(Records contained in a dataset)
---+---

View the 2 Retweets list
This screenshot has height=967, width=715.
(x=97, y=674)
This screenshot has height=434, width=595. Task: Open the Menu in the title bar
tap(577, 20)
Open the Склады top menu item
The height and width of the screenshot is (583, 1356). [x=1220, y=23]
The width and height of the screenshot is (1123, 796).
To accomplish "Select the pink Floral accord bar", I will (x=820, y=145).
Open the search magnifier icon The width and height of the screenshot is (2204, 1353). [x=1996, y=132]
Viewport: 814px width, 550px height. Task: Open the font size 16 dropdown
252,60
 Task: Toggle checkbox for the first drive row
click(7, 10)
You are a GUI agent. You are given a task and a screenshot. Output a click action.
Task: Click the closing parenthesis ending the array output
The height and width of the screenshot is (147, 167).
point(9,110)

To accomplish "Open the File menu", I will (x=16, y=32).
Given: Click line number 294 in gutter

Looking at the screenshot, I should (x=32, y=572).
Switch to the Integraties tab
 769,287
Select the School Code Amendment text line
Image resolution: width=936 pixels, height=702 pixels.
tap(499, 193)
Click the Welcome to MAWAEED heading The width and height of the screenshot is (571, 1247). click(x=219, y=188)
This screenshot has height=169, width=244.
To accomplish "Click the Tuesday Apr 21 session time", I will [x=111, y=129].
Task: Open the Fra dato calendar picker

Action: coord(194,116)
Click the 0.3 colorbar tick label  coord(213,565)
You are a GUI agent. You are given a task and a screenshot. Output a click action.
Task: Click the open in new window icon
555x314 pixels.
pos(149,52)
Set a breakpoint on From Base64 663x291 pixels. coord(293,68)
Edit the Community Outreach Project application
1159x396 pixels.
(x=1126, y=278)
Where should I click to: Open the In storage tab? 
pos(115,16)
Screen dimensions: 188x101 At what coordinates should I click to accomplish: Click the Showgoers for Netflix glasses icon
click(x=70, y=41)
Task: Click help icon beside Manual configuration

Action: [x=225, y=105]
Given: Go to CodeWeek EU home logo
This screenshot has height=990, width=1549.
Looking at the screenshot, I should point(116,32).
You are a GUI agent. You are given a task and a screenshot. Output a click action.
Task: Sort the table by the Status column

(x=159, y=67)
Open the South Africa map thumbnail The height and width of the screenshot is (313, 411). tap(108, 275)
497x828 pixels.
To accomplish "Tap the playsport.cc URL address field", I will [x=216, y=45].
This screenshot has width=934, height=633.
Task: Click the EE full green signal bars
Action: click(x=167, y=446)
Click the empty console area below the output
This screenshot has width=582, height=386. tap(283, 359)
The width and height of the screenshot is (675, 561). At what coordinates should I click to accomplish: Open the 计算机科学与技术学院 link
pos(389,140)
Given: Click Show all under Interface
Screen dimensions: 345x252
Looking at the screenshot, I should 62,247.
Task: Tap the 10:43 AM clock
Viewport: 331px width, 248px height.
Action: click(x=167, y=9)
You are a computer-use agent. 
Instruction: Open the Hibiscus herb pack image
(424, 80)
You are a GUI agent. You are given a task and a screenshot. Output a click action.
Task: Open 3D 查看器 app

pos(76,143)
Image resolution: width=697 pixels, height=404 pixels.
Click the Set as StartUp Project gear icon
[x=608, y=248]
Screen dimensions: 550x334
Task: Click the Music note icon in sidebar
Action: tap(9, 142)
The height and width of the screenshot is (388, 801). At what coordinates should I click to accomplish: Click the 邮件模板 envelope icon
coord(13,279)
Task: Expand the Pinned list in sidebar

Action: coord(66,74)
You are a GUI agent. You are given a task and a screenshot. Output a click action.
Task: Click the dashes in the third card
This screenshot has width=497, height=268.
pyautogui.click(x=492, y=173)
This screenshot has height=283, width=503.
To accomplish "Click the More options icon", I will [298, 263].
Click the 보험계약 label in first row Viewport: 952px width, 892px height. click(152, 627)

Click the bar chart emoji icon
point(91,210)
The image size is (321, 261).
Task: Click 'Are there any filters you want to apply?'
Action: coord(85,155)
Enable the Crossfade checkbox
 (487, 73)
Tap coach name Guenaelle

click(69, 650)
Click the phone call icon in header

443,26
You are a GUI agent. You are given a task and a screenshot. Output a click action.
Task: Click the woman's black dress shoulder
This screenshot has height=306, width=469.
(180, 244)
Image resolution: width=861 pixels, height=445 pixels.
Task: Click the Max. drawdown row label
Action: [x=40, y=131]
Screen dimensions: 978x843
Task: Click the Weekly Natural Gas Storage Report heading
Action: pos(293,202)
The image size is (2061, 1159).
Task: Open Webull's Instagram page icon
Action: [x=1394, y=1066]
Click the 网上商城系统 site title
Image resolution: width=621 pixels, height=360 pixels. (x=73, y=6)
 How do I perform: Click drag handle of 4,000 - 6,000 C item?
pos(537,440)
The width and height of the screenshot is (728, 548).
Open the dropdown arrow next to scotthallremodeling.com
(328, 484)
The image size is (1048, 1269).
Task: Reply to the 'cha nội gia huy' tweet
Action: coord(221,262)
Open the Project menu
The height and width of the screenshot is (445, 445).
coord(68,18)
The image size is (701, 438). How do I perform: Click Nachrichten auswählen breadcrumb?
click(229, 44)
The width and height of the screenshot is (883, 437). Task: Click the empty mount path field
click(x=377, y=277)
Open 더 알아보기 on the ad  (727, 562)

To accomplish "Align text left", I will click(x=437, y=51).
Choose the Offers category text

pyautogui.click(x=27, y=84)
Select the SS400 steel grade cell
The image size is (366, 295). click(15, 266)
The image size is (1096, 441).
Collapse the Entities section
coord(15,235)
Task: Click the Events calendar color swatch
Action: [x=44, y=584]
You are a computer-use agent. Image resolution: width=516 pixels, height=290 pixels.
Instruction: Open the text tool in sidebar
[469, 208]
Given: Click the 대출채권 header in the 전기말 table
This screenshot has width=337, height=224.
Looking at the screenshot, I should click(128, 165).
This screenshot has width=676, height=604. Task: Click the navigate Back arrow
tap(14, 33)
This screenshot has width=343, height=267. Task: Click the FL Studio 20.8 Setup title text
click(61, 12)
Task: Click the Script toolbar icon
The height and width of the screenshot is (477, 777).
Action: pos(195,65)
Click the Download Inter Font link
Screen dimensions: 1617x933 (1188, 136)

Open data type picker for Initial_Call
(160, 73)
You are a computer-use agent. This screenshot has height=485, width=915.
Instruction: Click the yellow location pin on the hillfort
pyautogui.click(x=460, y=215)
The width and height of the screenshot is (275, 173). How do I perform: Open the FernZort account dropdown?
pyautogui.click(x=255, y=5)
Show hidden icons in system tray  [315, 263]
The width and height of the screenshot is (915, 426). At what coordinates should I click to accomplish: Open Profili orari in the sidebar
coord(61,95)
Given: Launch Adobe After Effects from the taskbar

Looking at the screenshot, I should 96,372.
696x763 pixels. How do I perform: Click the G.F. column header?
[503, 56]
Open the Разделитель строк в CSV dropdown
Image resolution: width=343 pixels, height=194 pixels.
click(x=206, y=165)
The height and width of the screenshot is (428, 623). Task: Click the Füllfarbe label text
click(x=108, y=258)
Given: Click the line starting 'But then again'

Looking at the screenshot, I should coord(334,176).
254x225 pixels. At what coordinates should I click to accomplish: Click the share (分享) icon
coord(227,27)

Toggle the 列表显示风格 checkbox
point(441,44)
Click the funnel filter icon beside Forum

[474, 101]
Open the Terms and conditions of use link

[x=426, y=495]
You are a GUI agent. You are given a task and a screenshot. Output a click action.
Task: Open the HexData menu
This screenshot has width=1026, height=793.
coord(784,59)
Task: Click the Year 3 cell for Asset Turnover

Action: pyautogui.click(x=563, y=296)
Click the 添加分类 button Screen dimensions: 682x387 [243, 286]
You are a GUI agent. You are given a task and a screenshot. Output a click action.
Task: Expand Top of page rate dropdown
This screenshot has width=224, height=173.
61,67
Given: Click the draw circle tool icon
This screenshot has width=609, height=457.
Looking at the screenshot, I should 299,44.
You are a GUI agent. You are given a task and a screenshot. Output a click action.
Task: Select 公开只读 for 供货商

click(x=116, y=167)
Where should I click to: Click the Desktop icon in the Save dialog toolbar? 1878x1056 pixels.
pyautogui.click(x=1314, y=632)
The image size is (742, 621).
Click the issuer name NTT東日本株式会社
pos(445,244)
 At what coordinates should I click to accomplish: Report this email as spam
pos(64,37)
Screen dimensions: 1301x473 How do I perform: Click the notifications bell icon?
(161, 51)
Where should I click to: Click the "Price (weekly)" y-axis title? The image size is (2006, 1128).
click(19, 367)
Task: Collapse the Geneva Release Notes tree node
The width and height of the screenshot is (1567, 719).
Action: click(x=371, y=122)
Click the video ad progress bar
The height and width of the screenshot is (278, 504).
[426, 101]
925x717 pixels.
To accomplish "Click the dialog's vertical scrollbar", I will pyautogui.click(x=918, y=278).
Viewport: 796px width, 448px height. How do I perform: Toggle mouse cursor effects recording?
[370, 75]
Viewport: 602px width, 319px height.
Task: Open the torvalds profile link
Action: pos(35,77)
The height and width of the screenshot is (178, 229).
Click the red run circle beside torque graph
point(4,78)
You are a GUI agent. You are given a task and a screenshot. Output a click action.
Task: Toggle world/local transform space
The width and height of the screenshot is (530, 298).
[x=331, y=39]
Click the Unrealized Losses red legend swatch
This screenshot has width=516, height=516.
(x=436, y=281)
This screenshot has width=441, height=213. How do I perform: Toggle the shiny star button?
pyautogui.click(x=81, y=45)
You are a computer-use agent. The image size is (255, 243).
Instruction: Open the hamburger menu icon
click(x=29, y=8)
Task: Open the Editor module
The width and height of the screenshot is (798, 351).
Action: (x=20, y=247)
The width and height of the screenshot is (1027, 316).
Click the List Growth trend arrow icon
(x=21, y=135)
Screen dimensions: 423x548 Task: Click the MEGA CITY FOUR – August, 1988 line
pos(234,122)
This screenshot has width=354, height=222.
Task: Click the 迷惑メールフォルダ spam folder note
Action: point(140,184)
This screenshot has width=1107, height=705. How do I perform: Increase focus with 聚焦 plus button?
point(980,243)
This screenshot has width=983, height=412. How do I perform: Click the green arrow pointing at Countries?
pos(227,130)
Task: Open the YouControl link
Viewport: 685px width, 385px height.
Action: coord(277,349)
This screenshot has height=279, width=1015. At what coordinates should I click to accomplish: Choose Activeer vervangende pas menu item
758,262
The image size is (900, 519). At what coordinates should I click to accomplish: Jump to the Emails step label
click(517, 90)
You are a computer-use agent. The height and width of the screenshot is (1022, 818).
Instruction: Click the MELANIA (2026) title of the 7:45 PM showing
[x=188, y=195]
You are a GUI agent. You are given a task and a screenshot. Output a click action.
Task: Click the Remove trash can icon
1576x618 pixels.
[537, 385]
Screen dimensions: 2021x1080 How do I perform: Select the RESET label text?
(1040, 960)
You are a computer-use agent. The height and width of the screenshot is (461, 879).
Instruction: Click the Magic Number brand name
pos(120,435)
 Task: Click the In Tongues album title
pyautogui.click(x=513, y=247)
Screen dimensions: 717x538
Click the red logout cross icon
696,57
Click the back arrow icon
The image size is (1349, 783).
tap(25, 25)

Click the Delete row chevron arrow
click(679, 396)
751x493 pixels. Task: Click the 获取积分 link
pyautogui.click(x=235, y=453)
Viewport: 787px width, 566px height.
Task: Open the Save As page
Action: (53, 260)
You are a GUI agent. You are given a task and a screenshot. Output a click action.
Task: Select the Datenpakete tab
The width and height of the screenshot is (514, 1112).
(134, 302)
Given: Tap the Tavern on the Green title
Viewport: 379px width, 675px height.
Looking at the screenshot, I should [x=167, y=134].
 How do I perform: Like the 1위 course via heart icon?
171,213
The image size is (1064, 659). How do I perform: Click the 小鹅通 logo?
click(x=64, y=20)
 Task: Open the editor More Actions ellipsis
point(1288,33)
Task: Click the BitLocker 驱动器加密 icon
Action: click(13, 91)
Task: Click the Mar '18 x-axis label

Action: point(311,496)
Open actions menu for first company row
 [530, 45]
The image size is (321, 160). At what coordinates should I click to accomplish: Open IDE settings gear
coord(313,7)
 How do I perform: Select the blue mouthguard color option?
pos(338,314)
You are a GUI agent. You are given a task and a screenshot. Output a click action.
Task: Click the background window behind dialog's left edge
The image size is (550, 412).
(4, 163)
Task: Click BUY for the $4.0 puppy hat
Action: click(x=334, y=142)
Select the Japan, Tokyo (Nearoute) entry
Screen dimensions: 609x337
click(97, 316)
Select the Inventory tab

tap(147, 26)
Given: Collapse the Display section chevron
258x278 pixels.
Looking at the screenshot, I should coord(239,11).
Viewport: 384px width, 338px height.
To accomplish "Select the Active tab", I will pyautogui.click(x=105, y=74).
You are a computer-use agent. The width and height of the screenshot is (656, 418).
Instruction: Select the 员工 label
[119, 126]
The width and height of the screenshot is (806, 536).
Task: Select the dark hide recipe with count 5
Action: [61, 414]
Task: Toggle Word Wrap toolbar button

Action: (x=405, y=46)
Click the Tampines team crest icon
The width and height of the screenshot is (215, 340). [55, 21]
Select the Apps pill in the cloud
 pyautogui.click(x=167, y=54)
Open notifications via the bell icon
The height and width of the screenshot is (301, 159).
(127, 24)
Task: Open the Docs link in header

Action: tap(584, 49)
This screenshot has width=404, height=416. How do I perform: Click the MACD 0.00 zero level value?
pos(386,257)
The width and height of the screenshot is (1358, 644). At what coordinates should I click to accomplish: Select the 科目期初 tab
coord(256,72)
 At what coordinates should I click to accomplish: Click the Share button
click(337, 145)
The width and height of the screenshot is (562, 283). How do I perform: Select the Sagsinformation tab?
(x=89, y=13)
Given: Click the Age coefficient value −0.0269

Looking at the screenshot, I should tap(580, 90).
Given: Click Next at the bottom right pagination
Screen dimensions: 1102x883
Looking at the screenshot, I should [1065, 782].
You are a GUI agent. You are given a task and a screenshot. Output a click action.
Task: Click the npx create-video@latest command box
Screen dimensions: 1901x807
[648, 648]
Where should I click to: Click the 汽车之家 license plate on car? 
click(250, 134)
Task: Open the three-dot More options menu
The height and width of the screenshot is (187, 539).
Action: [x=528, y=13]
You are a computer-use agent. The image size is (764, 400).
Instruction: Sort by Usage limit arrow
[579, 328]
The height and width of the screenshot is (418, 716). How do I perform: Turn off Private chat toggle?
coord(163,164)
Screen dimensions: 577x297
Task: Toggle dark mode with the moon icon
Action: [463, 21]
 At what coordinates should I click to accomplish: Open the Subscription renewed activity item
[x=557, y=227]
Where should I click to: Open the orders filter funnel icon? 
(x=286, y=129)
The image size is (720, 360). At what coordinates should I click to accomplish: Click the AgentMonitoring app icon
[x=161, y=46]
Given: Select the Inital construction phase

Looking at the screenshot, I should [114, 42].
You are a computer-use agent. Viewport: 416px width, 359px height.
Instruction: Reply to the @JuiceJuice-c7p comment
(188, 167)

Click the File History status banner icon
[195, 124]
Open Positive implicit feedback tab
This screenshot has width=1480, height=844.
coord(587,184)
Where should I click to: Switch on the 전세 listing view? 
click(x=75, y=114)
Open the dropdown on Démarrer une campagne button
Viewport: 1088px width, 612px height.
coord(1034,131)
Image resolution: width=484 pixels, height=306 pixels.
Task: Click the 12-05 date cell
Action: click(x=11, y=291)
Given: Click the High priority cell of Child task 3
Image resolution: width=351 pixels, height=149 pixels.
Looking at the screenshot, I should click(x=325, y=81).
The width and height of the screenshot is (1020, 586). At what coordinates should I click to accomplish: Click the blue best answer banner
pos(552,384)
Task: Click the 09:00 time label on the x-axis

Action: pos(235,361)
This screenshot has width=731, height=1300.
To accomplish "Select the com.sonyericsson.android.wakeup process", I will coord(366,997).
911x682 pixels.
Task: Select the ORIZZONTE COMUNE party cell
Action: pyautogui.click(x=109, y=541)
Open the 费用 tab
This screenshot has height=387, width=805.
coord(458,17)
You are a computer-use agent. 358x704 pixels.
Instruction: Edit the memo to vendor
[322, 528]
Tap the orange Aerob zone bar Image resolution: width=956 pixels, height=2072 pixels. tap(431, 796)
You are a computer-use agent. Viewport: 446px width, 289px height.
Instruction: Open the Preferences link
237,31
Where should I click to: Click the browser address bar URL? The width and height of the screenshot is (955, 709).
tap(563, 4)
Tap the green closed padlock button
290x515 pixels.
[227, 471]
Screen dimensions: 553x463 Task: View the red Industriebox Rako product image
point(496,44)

---+---

§ **GIVEN EXERCISE**
Copy out, word for word, the part of the data that opens with the line containing "You are a computer-use agent. 358x704 pixels." and runs through the end of the data.

§ **EXERCISE ANSWER**
You are a computer-use agent. 358x704 pixels.
Instruction: Edit the memo to vendor
[322, 528]
Tap the orange Aerob zone bar Image resolution: width=956 pixels, height=2072 pixels. tap(431, 796)
You are a computer-use agent. Viewport: 446px width, 289px height.
Instruction: Open the Preferences link
237,31
Where should I click to: Click the browser address bar URL? The width and height of the screenshot is (955, 709).
tap(563, 4)
Tap the green closed padlock button
290x515 pixels.
[227, 471]
Screen dimensions: 553x463 Task: View the red Industriebox Rako product image
point(496,44)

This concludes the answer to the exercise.